Ávila cantó al amor. Se rodeó de poetas y pronunció palabras en verso, atrapadas en su timbre de sirena. Atrajo a novelistas con historias de leyenda, buscó pinceles de pintores que supieran comprenderla, quiso perpetuarse en arte centenario para ahuyentar las brumas del olvido. Plasmó el paso del tiempo, la nostalgia, la angustia, la soledad, el miedo. Reveló la eternidad, la esperanza, la firmeza, el amparo, el sosiego. Acompañó sus paisajes interiores de un diálogo que se posó en su boca en un beso largo y denso.  

Ávila quiso ser madre. Fértil de afectos profundos, amamantó a sus criaturas con sus humores dulces y las meció hasta adormecerlas en un sueño plácido, reconociéndose en sus latidos primeros y en su carne tersa apretada contra su regazo. Guió sus pasos curiosos, les enseñó su nombre, les protegió con cálidas caricias de hembra. Presenció la llegada de su edad adulta, sufrió su partida en busca de otros mundos, y para siempre vio transcurrir los días anhelando su regreso.

Ávila fue laboriosa. Se pobló de gentes que arrancaron vida a sus piedras, que sembraron sus campos y tejieron sus entretelas. Abrió sus puertas y ventanas a los colores de las hortalizas frescas reunidas en torno a mercados de artesanos y alfareros. Hizo manar fuentes para recortarse sobre su contorno dorado y regar su suelo yermo y polvoriento con savia renovada. Temperó los ciclos de su entorno con pericia y armonizó los aromas de los seres, de las plantas y de la tierra.
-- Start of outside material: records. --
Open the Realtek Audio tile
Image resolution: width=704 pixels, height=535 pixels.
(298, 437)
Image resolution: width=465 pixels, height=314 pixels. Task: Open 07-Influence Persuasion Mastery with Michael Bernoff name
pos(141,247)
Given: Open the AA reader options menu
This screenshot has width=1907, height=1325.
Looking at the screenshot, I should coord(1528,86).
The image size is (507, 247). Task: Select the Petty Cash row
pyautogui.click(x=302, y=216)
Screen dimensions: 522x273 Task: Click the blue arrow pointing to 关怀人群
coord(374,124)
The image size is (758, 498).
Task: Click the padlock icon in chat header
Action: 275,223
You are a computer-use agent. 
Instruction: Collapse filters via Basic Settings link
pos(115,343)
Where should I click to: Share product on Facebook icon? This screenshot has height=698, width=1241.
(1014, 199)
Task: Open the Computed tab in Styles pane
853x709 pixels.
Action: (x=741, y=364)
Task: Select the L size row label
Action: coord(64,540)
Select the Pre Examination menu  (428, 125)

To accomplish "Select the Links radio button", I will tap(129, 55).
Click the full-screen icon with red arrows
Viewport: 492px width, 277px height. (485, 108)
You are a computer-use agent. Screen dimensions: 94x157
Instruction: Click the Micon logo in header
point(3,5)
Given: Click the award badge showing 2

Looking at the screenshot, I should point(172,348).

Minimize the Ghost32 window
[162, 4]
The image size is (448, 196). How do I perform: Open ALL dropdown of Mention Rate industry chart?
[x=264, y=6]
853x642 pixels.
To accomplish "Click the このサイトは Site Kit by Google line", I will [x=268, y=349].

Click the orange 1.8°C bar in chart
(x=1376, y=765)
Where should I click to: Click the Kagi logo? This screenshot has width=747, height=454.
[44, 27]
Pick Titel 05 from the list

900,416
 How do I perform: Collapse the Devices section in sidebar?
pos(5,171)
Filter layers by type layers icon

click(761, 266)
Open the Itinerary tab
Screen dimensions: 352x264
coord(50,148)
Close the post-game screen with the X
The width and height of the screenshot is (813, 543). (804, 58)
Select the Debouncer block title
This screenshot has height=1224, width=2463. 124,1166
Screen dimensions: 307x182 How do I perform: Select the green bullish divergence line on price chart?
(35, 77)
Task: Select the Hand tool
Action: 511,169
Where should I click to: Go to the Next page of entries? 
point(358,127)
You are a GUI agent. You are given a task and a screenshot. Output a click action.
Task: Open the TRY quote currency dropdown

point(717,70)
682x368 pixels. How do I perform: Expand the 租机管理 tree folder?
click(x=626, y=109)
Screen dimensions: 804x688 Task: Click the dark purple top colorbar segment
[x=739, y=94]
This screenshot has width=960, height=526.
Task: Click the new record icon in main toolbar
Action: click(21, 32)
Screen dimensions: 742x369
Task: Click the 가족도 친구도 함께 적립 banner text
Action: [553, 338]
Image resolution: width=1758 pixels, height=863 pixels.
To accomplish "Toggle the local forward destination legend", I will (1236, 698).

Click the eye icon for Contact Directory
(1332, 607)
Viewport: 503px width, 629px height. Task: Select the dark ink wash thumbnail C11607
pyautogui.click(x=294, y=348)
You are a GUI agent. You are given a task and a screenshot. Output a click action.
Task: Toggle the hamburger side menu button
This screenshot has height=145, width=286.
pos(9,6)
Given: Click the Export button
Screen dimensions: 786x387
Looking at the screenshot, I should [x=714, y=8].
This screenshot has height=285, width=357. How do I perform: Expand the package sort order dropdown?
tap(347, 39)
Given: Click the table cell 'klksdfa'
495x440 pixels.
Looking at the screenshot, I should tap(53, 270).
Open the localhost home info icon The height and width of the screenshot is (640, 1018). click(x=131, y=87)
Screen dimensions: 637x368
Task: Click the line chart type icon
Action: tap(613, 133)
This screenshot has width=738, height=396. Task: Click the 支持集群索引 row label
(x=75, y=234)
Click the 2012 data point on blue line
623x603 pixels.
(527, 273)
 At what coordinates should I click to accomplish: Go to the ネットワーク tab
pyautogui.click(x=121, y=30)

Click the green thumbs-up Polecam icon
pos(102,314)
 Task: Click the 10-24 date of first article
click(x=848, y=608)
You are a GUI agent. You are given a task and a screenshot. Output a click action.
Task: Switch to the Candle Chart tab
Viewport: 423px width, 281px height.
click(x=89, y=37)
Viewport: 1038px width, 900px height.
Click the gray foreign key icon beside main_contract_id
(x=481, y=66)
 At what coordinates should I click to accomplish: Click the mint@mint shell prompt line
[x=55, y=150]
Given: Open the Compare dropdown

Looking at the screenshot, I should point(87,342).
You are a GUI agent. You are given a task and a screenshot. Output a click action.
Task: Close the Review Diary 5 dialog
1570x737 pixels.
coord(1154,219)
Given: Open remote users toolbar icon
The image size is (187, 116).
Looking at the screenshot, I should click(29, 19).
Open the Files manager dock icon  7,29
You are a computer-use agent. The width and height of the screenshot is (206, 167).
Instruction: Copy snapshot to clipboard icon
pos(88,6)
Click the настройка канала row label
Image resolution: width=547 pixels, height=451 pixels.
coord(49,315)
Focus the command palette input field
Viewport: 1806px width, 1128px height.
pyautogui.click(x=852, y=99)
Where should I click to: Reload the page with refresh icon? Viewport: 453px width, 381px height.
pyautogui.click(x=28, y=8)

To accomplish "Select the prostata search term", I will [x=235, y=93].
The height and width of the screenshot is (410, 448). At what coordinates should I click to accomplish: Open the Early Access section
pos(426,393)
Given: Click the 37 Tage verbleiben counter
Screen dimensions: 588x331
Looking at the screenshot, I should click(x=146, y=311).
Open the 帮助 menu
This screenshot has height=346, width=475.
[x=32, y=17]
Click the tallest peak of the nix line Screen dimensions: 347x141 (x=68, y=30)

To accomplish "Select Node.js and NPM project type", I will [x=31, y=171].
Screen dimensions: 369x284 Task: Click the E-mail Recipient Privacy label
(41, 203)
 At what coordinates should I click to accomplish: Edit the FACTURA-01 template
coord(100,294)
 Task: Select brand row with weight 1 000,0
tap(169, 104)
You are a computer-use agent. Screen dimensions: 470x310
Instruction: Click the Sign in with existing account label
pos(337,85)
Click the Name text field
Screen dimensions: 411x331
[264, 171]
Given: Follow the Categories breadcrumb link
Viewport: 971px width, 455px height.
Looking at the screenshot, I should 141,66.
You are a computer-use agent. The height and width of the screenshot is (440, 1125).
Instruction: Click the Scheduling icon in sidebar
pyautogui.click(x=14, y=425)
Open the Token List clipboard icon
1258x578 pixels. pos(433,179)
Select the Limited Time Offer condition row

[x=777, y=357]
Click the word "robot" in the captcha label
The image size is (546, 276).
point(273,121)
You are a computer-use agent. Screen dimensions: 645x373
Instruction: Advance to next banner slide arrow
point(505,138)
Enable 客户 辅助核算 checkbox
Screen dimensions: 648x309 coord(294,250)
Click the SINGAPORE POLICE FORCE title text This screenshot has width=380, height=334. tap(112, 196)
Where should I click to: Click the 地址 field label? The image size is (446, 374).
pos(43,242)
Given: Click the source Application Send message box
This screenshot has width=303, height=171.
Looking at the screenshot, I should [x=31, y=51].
Ávila se tornó en anciana. Temblorosa y sabia, de pensamiento silencioso y trascendente, se aferró a sus recuerdos pasados para extraerles el jugo con el que engañar a la tristeza. Con respiración pausada, temió ver llegar un final luminoso con el que abarcar de una sola vez su estela. Sumida en la emoción de la memoria, lloró las lágrimas que se llevaron sus pestañas, y vio su pelo blanco de nieve delinearse sobre la noche negra del alma.

Ávila se negó a morir. Mística, plantó sus raíces hondas en el cielo de su tierra, para enseñorearse de las esencias y nutrirse de las existencias breves de sus habitantes de arcilla. Misteriosa y diáfana, se dotó de alas para viajar sin abandonar jamás su atalaya. Algunos fatuos proclaman que la han visto, que la intuyen, que la aman. Ella sonríe, les deja creer que les corresponde, escurridiza y caprichosa, pero siempre se les escapa.